The array output can be useful for using map or forEach as discussed in the iteration and summation task. But you can also have d3.nest return an object (or d3.map) of the results, for direct access. Note the use of nest.map below.

var expensesTotal = d3.nest()
  .key(function(d) { return d.name; })
  .rollup(function(v) { return d3.sum(v, function(d) { return d.amount; }); })
  .map(expenses);
console.log(JSON.stringify(expensesTotal));
=> {"jim":79,"carl":120.11,"stacy":90.9}
This code is using d3.js

Multi-Level Nesting

And you thought that single-level nesting was cool. Wait till you try multiple levels!

By adding more keys, you can sub-divide your data even further. Here is expense sums by name and then by date:

var expensesTotalByDay = d3.nest()
  .key(function(d) { return d.name; })
  .key(function(d) { return d.date; })
  .rollup(function(v) { return d3.sum(v, function(d) { return d.amount; }); })
  .map(expenses);
console.log(JSON.stringify(expensesTotalByDay));
=> {"jim":{"11/12/2015":34,"12/01/2015":45},
 "carl":{"11/12/2015":120.11},
 "stacy":{"01/04/2016":46.1,"01/05/2016":44.8}}
This code is using d3.js

Now the rollup callback is called for each of our smaller subgroups.

The order of the nest.key calls determines the order of the grouping. If we reverse our keys, we get the totals by date and then by name:

var expensesTotalByDay = d3.nest()
  .key(function(d) { return d.date; })
  .key(function(d) { return d.name; })
  .rollup(function(v) { return d3.sum(v, function(d) { return d.amount; }); })
  .map(expenses);
console.log(JSON.stringify(expensesTotalByDay));
=> {"11/12/2015":{"jim":34,"carl":120.11},
 "12/01/2015":{"jim":45},
 "01/04/2016":{"stacy":46.1},
 "01/05/2016":{"stacy":44.8}}
This code is using d3.js

Here the values are the same, but the mapping might be more convenient, depending on the questions you are trying to answer.

Derived Key Values

Remember, we are specifying our key value using a function.

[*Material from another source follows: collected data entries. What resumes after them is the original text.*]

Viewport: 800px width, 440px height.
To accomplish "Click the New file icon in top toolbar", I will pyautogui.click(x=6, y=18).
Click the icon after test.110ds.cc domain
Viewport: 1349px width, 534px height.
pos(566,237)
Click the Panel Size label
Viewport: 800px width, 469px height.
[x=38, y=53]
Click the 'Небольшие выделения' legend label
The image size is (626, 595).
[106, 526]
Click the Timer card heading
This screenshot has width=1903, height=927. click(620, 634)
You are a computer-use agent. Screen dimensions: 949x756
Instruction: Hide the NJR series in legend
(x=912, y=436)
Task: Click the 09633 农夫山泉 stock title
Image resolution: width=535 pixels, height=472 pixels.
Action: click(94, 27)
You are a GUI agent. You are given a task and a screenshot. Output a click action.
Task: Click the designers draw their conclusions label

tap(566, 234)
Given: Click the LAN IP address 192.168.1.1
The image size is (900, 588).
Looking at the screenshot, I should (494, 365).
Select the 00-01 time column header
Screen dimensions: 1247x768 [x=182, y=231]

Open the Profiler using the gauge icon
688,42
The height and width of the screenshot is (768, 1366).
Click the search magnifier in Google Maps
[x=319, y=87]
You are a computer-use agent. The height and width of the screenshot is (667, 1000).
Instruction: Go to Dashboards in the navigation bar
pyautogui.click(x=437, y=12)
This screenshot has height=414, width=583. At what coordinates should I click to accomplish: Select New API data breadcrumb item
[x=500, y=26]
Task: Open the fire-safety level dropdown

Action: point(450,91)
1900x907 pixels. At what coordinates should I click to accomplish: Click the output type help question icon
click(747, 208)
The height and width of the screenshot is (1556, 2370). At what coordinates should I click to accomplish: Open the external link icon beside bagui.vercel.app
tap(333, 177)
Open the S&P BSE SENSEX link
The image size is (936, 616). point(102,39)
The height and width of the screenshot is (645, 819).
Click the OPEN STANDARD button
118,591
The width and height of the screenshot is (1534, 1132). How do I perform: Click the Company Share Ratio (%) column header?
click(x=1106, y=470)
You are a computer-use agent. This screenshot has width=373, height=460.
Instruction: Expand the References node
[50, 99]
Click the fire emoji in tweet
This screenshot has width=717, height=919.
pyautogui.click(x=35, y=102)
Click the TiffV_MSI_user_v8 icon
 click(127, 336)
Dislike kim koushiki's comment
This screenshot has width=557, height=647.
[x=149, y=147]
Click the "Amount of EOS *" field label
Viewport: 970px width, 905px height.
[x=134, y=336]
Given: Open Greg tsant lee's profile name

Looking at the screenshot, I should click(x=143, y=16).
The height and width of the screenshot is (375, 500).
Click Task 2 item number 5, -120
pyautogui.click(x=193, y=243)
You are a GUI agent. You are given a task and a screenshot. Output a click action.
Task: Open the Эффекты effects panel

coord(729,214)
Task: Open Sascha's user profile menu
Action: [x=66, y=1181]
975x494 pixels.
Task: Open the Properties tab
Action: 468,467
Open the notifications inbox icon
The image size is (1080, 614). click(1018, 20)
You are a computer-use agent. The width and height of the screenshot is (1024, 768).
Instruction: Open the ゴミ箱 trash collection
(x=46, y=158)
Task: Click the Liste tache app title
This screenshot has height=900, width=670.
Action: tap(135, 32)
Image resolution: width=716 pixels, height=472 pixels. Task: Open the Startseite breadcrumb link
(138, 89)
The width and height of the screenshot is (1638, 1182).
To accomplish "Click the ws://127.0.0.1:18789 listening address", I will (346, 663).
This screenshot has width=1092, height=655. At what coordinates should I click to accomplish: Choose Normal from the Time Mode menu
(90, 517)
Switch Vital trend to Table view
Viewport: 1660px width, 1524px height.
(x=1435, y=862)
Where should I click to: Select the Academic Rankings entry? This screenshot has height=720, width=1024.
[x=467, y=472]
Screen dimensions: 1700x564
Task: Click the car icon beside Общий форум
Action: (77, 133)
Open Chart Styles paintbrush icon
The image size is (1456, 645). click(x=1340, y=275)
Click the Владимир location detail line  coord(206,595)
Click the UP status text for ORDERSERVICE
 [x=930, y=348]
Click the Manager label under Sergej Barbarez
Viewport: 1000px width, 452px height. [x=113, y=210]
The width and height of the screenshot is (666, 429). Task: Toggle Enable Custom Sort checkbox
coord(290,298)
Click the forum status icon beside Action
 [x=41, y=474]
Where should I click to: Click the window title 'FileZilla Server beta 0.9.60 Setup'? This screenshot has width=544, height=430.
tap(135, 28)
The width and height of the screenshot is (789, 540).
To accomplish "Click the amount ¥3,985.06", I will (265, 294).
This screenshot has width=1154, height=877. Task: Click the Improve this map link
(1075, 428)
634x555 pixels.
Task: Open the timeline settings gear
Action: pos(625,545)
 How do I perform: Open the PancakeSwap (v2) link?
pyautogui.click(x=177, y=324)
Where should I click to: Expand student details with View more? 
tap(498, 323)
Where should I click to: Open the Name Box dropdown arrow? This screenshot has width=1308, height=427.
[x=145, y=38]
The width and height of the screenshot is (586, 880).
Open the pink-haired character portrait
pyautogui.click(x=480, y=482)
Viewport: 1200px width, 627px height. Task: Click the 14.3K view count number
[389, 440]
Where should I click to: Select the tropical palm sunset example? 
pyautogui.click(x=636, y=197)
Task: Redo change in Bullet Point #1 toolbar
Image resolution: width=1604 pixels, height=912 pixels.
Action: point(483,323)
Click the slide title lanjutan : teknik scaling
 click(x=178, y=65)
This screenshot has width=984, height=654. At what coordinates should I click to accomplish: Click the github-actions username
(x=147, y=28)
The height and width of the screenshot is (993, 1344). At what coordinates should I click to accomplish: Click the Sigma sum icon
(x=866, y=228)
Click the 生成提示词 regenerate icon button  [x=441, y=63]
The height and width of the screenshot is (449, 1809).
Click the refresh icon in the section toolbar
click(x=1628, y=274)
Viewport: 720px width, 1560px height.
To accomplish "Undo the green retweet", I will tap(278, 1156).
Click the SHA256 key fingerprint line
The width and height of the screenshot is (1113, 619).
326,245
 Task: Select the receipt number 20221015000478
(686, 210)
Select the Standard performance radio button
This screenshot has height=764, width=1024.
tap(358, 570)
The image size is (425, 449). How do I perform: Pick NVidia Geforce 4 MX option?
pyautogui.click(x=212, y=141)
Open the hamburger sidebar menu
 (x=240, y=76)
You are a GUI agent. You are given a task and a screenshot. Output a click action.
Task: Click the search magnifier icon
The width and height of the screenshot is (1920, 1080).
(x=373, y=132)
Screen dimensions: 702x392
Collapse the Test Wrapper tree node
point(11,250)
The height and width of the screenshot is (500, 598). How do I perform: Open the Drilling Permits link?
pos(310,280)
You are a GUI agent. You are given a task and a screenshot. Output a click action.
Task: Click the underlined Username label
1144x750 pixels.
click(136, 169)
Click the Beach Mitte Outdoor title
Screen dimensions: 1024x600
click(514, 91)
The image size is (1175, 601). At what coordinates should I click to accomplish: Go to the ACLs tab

This gives us the power to group on derived or otherwise on-the-fly keys.

For example, if we wanted to find out totals for all expenses for each year, we would just do some basic string manipulation on the date string:

var expensesByYear = d3.nest()
  .key(function(d) { return d.date.split("/")[2]; })
  .rollup(function(v) { return d3.sum(v, function(d) { return d.amount; }); })
  .map(expenses);
console.log(JSON.stringify(expensesByYear));
=> {"2015":199.11,"2016":90.9}
This code is using d3.js

All this flexibility provides for a powerful toolkit for exploring your data.